As boas prestações dos dois jogadores garantiu-lhes lugares na selecção dos EUA que viajou para o Uruguai para disputar o primeiro Mundial da história, em 1930. A equipa americana seria mesmo a grande surpresa do torneio, alcançando as meias-finais, onde foi derrubada pela Argentina, mas acabou por garantir o terceiro lugar na prova, que constitui ainda a melhor classificação da sua história.

No Uruguai e na digressão pelo Brasil que se seguiu, Gonsalves chamou as atenções. A sua impressionante estatura, pouco habitual para os futebolistas da época, a par da sua habilidade com a bola trouxeram-lhe vastos elogios na imprensa. Após algumas partidas por terras brasileiras, o jogador foi convidado a assinar pelo Botafogo, uma das potências futebolísticas do país. Mas, com apenas 22 anos, as saudades de casa falaram mais alto e o jogador regressou a Fall River.

O soccer americano enfrentava grandes convulsões no início dos anos de 1930. A Grande Depressão provocava ondas de choque na América e no mundo, atingindo fatalmente muitos patrocinadores da modalidade e proprietários de equipas. A crise atingiu igualmente os adeptos, na sua maioria elementos das classes trabalhadoras. Inúmeras equipas foram extintas e outras, para sobreviver, tiveram de recorrer a medidas criativas. Fundiram-se clubes e outros mudaram de habitat. Foi o que aconteceu ao Fall River Marksmen. O seu proprietário, Sam Mark, juntou esforços com o New York Soccer Club, refundando-se ambos como New York Yankees (a versão futebolística do famoso clube de basebol onde brilhava Babe Ruth), transferindo-se para a “Big Apple” no início dos anos de 1930. A experiência não correu bem e o clube foi obrigado a nova transferência, agora para New Bedford. Gonsalves foi atrás.

Em 1934, o luso-americano foi convocado para o segundo Mundial da sua carreira, agora em Itália. Desta vez a equipa não teve uma prestação brilhante, acabando drasticamente afastada logo na primeira partida pelo conjunto transalpino, após uma derrota por 7-1, que haveria de se sagrar campeão. Mas Billy voltou, mesmo assim a destacar-se, recebendo convites de clubes locais para permanecer em Itália.

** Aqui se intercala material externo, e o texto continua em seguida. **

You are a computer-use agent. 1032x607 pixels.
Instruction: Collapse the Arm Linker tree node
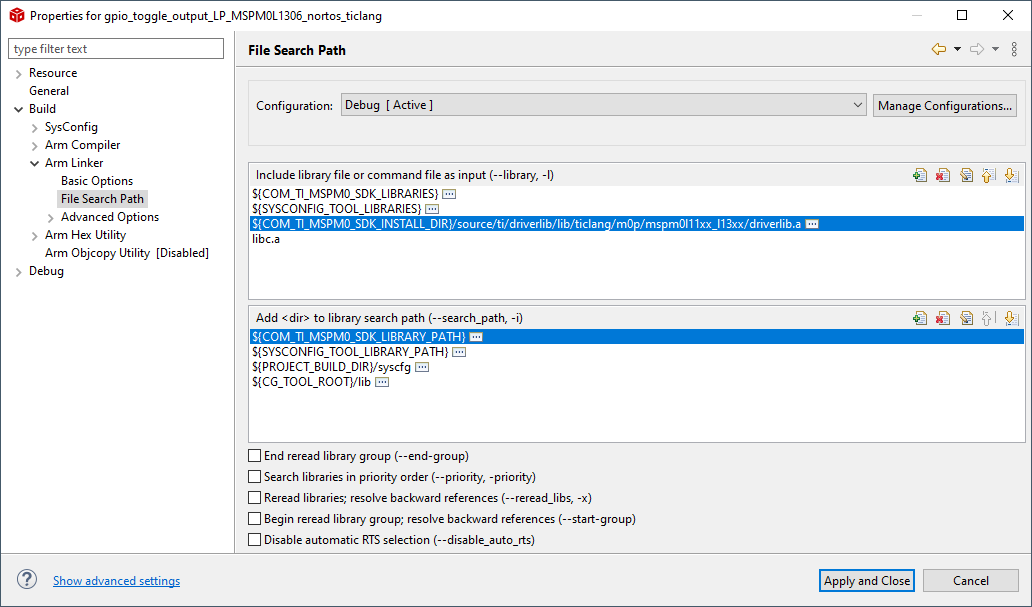tap(35, 163)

Mais uma vez não aceitou.

Regressaria aos EUA indiferente à crise que o futebol atravessava por estas paragens. Encerrada a sua ligação com Sam Mark, o jogador iria prosseguir a carreira em ligas estaduais - que cresciam na proporção do desaparecimento dos campeonatos nacionais -, sempre a destacar-se com golos e assistências. Depois de uma longa experiência por equipas do Midwest, regressaria, com 33 anos, à costa leste nordestina, onde encerraria a carreira em 1947, com 39 anos. Pouco se sabe acerca da sua vida nos anos seguintes, a não ser que morreria a 17 de Julho de 1977, em Newark. Exactamente onde a selecção portuguesa aterrou esta segunda-feira.

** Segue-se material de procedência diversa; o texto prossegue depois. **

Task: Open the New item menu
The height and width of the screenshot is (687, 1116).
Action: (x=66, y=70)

“Para além de todo o seu talento e qualidade, Billy Gonsalves era também um cavalheiro: nunca foi advertido ou expulso de uma partida”, lembra Holroyd. Em 1950, o “madeirense” Adelino integrou a lista inaugural do National Soccer Hall of Fame, instituição que preserva os momentos e as figuras mais marcantes do futebol nos EUA. Em Fall River deu um nome a um campo de futebol, o Billy Gonsalves Field e em Rhode Island, a equipa local, os Rhode Island Reds, ainda promovem um torneio em sua memória, o Billy Gonsalves Memorial Cup.

“Pelé conseguia bater uma bola, mas isso não era nada comparativamente com o que Billy Gonsalves fazia. Billy conseguia bater uma bola e faze-la voar”, afirmou um dia Jack Hynes, um ex-internacional norte-americano, nascido na Escócia, e falecido no ano passado: “Ele era o maior.”